Any aggressive public scrutiny of offshore holdings could undoubtedly cause great anxiety among the Russian elite. A recent report revealed the names of several prominent Russians, including the wife of Deputy Prime Minister Igor Shuvalov, as owners of offshore companies in the British Virgin Islands.
Russia also stands to lose significant foreign investment if global transactions are subject exclusively to Russian jurisdiction and if all major privatizations take place on the Moscow Exchange.
Many countries share Russia’s disdain for offshore banking centers, viewing them as sites for money laundering, tax avoidance and capital flight. Moreover, the plugging of one leak – in this case, Cyprus – simply redirects these licit and illicit money flows to other offshore tax havens. So the struggle is by no means over.
But for Moscow, the prospect of stemming--though probably not eliminating--the flight of Russian money carries extra significance that considerably raises the stakes in any long-term battle against offshore havens.
Putin’s call for de-offshorization is reviving a 20-year debate about property rights in Russia. As Andrei Babitskii, the editor of Esquire Russia, recently commented in the Russian business newspaper Vedomosti, private individuals have a choice: They can fight for the establishment of the “rules of the game” in their own house or they can change their place of residence.

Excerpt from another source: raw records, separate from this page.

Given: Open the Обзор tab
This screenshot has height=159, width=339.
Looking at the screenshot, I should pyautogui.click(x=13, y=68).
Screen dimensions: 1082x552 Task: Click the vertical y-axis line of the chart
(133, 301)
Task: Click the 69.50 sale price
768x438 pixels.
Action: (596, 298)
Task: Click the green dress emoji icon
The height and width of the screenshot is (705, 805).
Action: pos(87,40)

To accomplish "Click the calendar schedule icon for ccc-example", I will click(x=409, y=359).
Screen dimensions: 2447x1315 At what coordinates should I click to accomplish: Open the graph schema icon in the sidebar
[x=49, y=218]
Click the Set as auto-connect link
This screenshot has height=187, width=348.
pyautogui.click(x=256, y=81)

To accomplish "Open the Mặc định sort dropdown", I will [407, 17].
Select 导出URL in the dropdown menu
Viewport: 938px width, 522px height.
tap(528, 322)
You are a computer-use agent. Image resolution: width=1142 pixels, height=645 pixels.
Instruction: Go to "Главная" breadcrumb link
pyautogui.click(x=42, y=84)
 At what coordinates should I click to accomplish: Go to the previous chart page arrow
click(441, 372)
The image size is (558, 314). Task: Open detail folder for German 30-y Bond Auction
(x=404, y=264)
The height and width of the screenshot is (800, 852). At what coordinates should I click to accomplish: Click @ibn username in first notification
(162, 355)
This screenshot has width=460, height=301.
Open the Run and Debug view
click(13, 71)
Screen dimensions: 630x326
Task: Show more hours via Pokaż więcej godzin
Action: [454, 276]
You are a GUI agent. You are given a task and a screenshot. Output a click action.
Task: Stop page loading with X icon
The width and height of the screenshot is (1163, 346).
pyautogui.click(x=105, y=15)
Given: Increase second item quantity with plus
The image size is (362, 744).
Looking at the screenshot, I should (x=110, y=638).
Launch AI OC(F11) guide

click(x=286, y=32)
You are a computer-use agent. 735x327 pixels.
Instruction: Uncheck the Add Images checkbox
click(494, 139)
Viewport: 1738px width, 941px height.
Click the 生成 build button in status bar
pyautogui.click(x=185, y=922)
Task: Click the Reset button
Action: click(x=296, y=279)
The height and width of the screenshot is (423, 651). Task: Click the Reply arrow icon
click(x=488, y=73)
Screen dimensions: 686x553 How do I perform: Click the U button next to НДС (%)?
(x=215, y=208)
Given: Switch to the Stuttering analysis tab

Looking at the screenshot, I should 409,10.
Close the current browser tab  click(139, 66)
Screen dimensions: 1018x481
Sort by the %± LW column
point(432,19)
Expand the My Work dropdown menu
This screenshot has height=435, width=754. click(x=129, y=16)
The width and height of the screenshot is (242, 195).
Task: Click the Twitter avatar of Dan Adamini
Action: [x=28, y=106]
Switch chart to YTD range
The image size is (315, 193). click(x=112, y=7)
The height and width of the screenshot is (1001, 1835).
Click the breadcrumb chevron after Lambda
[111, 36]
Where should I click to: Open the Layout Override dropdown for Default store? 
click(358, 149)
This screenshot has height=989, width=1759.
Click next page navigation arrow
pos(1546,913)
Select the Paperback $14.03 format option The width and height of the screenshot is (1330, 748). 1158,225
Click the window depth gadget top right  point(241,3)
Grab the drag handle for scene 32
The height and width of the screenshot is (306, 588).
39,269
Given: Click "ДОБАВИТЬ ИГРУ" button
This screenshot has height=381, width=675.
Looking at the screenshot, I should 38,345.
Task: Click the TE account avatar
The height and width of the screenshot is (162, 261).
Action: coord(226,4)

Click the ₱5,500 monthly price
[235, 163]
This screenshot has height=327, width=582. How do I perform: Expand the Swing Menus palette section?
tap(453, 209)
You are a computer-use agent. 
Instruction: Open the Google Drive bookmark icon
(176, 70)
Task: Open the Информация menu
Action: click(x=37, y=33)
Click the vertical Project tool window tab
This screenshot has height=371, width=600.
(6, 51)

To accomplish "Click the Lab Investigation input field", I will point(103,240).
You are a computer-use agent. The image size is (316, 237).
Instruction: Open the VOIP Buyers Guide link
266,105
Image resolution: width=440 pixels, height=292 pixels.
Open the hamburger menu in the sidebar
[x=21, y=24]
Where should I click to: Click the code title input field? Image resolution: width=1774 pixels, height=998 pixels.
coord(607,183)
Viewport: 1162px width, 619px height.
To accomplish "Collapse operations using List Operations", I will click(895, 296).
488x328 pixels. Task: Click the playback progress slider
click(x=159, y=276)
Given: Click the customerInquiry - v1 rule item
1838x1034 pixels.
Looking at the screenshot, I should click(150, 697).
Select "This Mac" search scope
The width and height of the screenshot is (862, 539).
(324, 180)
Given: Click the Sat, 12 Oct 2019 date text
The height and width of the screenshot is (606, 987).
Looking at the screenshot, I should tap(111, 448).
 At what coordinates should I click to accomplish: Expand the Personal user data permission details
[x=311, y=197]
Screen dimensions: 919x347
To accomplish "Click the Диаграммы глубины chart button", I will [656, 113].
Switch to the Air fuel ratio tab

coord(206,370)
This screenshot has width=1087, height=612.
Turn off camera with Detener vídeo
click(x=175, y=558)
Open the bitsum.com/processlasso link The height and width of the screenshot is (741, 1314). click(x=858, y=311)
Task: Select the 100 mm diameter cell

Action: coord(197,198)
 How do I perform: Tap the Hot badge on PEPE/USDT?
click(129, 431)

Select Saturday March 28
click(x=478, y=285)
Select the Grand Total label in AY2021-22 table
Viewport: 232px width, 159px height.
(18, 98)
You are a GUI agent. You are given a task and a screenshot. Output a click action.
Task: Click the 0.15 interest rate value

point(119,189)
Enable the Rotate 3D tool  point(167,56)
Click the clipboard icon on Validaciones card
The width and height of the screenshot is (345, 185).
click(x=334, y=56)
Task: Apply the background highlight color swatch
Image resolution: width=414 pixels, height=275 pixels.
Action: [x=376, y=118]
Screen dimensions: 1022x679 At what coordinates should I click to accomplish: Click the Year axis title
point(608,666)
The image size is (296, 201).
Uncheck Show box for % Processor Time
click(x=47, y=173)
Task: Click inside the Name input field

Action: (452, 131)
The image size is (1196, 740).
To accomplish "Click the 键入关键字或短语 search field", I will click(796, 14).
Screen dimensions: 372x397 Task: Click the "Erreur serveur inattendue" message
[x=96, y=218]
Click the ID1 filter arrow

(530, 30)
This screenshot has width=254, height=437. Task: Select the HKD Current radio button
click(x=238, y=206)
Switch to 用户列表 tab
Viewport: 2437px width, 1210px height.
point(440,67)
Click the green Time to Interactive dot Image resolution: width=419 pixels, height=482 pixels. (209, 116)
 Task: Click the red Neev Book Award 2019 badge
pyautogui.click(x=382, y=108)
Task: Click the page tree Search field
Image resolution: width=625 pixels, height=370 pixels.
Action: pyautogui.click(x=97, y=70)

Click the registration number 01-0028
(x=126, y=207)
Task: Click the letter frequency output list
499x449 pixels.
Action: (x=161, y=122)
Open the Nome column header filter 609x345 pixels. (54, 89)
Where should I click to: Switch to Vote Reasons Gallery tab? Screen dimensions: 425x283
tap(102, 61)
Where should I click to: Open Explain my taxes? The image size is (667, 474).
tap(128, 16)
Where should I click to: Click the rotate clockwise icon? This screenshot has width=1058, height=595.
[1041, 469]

Since the collapse of the Soviet Union, Russian oligarchs and companies have seemed content to rely on offshore tax havens to protect their wealth--as opposed to advocating for a similar sense of security in Russia. Putin’s campaign against offshore zones and his effort to have money returned could bring about a major change in the way Russians conduct business.
The nation’s leading business representatives may soon learn that the struggle to defend property rights often means a more zealous defense of one’s civil rights as well.